Emerging Voices features regular contributions from scholars and practitioners highlighting new research, thinking, and approaches to development challenges. This article is from Hagit Bachrach, a writer and multimedia producer for CFR.org. Here, she draws insights from a recent reporting trip on how gender norms affect child mortality and malnutrition in India.
Nearly one in every four children who die before the age of five dies in India. Gender roles play an important role in Indian culture and have a profound impact on child survival in a country where the child mortality rate is the highest in the world. These are a few observations from my visit to the Natwar Parikh Nagar Slum Resettlement Township Govandi in Mumbai, with the International Reporting Project. The IRP is a nonprofit organization that provides opportunities for journalists to go overseas to cover critical issues that are underreported in news media, and my recent trip to India was dedicated to child survival and health.
Women Eat Last
It is customary in India that women, who prepare the meals, eat last. In well-off families this may not be an issue, but when food is scarce women may find themselves hungry after their husbands, relatives, and children are done. We visited with health care providers from Doctors For You working in Govandi who say they have found that this tradition often leaves women malnourished. When the women are pregnant or breastfeeding, this inevitably leads to malnutrition in their children as well. In fact, 47 percent of India’s children under the age of five are categorized as malnourished, and approximately 50 percent of all childhood deaths in India can be attributed to malnutrition.
A young mother we spoke to in the slum resettlement project talked about how she barely makes ends meet on her income of under $2 a day. When asked how many kids she plans to have, her answer was, “however many my husband will want.” While women are the primary caregivers, men generally make the decisions.
Women we spoke to also had to defer to their husbands on critical issues pertaining to their children’s survival, such as immunization, as well as their own health, particularly on questions of contraception or sterilization. Another mother we met, who has three children between the ages of twenty days and three years, is now hoping that her husband will allow her to start using contraception, as she doesn’t feel she can afford another child. Her husband’s resistance, she says, comes from concern that she will not be able to conceive again should circumstances change.
According to a 2010-2011 annual health survey conducted by the government of India, more than 60 percent of Indian women do not want more than two children, but decisions about birth control do not seem to be driven by affordability calculations, but rather by tradition, misconceptions, and taboos.
Violence Against Women
The prevalence of violence against women in India has been widely discussed in recent months following the brutal gang rape of a Delhi woman, which sparked domestic protests and international outrage. This sense of a lack of personal safety has a negative impact on the ability of the Doctors For You healthcare workers we visited to introduce much-needed change in the slums in which they operate.

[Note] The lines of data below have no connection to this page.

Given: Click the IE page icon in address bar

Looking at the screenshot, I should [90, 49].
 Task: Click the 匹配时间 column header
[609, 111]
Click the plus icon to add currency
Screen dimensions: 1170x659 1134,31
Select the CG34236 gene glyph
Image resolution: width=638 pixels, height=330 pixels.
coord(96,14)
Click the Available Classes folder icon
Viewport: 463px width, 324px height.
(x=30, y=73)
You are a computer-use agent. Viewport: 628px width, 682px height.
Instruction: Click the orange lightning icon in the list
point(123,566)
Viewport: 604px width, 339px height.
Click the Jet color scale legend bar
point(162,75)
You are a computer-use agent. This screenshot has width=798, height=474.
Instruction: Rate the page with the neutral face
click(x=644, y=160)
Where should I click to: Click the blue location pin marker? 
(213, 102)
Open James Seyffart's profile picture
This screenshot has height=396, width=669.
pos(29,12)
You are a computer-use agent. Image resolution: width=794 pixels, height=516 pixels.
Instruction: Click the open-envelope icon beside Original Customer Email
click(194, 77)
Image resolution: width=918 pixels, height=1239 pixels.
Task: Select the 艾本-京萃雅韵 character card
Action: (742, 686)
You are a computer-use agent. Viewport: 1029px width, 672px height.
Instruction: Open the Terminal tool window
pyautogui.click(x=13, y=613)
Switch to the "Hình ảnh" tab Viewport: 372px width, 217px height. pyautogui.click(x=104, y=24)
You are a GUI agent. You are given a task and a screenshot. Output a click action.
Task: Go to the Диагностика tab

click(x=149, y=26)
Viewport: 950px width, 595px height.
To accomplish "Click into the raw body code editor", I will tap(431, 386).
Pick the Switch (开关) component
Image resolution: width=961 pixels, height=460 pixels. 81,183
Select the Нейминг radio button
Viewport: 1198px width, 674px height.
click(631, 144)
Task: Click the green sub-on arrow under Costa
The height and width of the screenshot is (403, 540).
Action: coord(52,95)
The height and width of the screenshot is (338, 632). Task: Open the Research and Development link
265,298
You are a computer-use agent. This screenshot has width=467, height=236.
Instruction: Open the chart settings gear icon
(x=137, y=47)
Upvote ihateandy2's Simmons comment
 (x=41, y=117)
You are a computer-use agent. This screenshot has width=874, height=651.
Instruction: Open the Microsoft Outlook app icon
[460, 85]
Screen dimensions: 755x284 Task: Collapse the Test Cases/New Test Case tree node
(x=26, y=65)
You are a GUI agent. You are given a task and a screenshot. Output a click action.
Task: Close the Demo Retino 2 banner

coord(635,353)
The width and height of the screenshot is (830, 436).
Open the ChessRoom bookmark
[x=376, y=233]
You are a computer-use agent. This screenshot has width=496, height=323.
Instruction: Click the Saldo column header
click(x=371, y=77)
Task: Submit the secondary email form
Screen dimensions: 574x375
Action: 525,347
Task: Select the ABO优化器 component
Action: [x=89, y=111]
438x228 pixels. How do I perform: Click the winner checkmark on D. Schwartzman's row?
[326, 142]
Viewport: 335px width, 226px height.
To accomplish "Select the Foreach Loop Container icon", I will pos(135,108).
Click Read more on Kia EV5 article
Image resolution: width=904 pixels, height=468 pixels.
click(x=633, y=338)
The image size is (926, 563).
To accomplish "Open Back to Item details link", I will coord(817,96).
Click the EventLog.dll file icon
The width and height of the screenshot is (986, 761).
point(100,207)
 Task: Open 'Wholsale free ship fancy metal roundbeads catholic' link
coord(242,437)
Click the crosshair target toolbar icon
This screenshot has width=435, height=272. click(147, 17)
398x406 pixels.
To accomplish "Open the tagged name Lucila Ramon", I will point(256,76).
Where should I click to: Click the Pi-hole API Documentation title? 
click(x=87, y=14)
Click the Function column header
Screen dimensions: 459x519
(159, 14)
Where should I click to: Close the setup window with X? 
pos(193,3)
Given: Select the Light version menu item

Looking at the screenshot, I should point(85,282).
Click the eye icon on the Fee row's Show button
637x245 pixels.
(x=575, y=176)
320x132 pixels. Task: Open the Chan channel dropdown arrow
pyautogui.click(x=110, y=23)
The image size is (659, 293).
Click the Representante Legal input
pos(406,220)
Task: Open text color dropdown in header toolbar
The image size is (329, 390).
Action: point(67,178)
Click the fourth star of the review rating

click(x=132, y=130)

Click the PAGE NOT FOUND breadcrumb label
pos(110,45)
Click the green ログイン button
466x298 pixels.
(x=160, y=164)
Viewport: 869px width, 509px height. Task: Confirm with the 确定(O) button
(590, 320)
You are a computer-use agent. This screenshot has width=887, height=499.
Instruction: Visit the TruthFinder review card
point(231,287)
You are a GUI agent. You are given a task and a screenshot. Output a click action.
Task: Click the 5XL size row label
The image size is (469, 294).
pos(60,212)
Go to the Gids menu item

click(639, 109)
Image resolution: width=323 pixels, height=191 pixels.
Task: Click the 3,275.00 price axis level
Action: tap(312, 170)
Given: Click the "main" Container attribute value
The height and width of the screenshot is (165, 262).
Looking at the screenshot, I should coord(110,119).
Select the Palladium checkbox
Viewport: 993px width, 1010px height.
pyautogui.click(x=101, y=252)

The women volunteers described their personal experiences of being regularly harassed by men in the resettlement project they service. What starts off as staring, following, and cat calling may not end well, they said, adding, “You never know what might happen.” They fear being alone with men in a room, they said, and seemed rather reluctant to interact with men altogether. The female health care providers target their educational outreach on child health exclusively to mothers--the mothers who defer to their husbands on decisions pertaining to the fates of their children.
In India, inequality between men and women doesn’t begin with marriage. In fact, it begins well before birth. While sex-selective abortions have been banned, families’ preference for boys—and their willingness to prioritize boys’ healthcare–has resulted in a male-to-female ratio of 1,000 to 914 for children under six--the widest gap in the country’s sixty-five years of independence.
Boys often also receive preferential treatment over their female siblings when it comes to critical aspects of child survival such as nutrition and immunization. A mother of a five-year-old son with tuberculosis in the slum resettlement township said she had recently spent a large portion of her monthly income taking her son to a private hospital, though diagnosis and treatment are offered for free by the Doctors For You facility. Many patients, we found, believe that the paid private hospitals provide better care than government-backed or other free services. But despite her son’s diagnosis and her father’s death from tuberculosis just weeks ago, she has yet to get herself or her younger daughter tested. When asked why, she simply said, “I’m too busy.”
According to a December 2011 UNICEF report, “there is increasing recognition in the field of international health and nutrition that gender inequities and dynamics are a major social determinant of health and nutrition outcomes.” Efforts to address India’s child survival challenges must take ingrained gender roles and the relations between women and men into account. In addition to providing affordable and easily accessible healthcare, perhaps what is needed is a greater emphasis on women’s empowerment so that they can prioritize their own needs, become involved in decision-making in their households, overcome the threat of violence, and empower future generations of women.